Em comunicado, o EMGFA refere que “447 militares da Marinha, Exército e Força Aérea, divididos por 28 equipas, estão a operar em apoio às Administrações Regionais de Saúde (ARS) do Norte, Centro, Lisboa e Vale do Tejo, Alentejo, e às Regiões Autónomas da Madeira e dos Açores, na realização de contactos prévios, inquéritos epidemiológicos e agendamento de vacinas, no combate à pandemia”.

No passado dia 29 de dezembro, as Forças Armadas tinham no terreno 323 militares divididos por 21 equipas, o que representa um aumento de 124 militares e sete equipas envolvidos neste tipo de tarefas desde então.

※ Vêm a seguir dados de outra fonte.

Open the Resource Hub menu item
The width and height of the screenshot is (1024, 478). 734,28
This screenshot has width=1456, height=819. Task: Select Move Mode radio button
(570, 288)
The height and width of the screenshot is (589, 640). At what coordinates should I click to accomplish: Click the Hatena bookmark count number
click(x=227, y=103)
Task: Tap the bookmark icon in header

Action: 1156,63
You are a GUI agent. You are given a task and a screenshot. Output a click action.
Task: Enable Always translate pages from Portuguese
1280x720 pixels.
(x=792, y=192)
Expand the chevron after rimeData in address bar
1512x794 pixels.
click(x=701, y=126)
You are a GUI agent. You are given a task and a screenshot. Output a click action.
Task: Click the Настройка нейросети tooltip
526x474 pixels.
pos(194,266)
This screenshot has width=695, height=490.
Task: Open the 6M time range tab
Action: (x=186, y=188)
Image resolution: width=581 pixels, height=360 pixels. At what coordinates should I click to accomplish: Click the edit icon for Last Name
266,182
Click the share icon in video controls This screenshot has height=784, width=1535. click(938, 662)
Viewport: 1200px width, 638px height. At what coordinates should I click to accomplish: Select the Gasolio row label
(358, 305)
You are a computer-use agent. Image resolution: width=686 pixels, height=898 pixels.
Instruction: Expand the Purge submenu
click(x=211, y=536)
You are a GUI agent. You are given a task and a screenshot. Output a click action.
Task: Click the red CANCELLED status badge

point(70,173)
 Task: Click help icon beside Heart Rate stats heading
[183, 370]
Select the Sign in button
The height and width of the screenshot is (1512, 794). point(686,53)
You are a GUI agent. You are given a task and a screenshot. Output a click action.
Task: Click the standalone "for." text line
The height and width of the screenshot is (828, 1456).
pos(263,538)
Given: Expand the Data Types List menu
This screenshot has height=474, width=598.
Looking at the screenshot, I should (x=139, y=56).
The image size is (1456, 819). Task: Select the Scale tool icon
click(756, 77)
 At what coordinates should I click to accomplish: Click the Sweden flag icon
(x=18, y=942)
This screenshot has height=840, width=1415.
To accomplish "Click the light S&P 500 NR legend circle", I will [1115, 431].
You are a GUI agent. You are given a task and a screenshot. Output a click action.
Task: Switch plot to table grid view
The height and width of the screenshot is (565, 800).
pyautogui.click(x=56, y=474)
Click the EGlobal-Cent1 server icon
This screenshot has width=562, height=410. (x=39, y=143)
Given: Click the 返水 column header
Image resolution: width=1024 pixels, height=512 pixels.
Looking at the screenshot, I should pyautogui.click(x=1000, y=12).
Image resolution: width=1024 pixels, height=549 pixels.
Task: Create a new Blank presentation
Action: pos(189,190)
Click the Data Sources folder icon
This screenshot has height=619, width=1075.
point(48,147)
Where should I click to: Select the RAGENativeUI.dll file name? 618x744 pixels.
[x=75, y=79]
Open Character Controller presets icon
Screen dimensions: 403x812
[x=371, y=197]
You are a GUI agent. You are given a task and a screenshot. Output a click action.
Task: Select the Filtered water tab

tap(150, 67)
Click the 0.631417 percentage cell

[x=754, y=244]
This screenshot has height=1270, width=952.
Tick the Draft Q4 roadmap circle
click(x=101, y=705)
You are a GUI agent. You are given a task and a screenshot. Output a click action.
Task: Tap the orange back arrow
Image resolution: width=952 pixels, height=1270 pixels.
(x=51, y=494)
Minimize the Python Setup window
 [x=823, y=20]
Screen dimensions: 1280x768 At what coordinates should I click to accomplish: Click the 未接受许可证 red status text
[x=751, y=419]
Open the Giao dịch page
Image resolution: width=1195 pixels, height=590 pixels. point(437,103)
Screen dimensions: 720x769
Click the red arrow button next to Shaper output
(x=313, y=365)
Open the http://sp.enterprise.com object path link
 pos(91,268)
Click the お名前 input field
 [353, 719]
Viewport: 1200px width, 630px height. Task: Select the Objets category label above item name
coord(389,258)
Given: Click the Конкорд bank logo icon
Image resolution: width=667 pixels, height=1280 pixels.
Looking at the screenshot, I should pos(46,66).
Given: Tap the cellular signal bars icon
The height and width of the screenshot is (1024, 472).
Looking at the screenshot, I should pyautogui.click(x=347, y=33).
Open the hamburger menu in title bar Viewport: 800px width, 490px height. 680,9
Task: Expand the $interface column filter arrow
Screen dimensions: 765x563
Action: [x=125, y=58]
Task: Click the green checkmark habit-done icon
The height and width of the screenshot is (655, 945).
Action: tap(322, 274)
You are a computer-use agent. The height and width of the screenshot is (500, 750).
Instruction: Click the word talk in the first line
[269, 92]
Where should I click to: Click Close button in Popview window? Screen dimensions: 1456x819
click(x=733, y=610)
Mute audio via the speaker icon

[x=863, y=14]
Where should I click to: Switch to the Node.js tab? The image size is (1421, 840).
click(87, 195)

“Depois de uma formação ministrada pelas Administrações Regionais de Saúde, as equipas realizam, diariamente, o contacto com os casos confirmados, e identificam os casos de risco com a maior brevidade, evitando cadeias de contágio”, adiantam.

De acordo com o EMGFA, “desde novembro de 2020, as equipas de rastreio das Forças Armadas realizaram 556 690 contactos prévios e 342 243 inquéritos epidemiológicos, e desde março de 2021, 359 723 agendamentos de vacinas”.

Portugal registou 40.945 novas infeções com o coronavírus SARS-CoV-2 nas últimas 24 horas, um novo máximo desde o início da pandemia, e mais 20 mortes associadas à covid-19, indicam números divulgados pela Direção-Geral da Saúde (DGS).

O maior número de novas infeções tinha acontecido a 05 de janeiro deste ano, quando se registaram 39.570 novos casos.

O boletim epidemiológico diário da DGS regista um aumento do número de pessoas internadas em enfermaria, contabilizando hoje 1.635 internamentos, mais 71 do que na terça-feira, bem como um crescimento nas unidades de cuidados intensivos (mais 14), totalizando agora 167.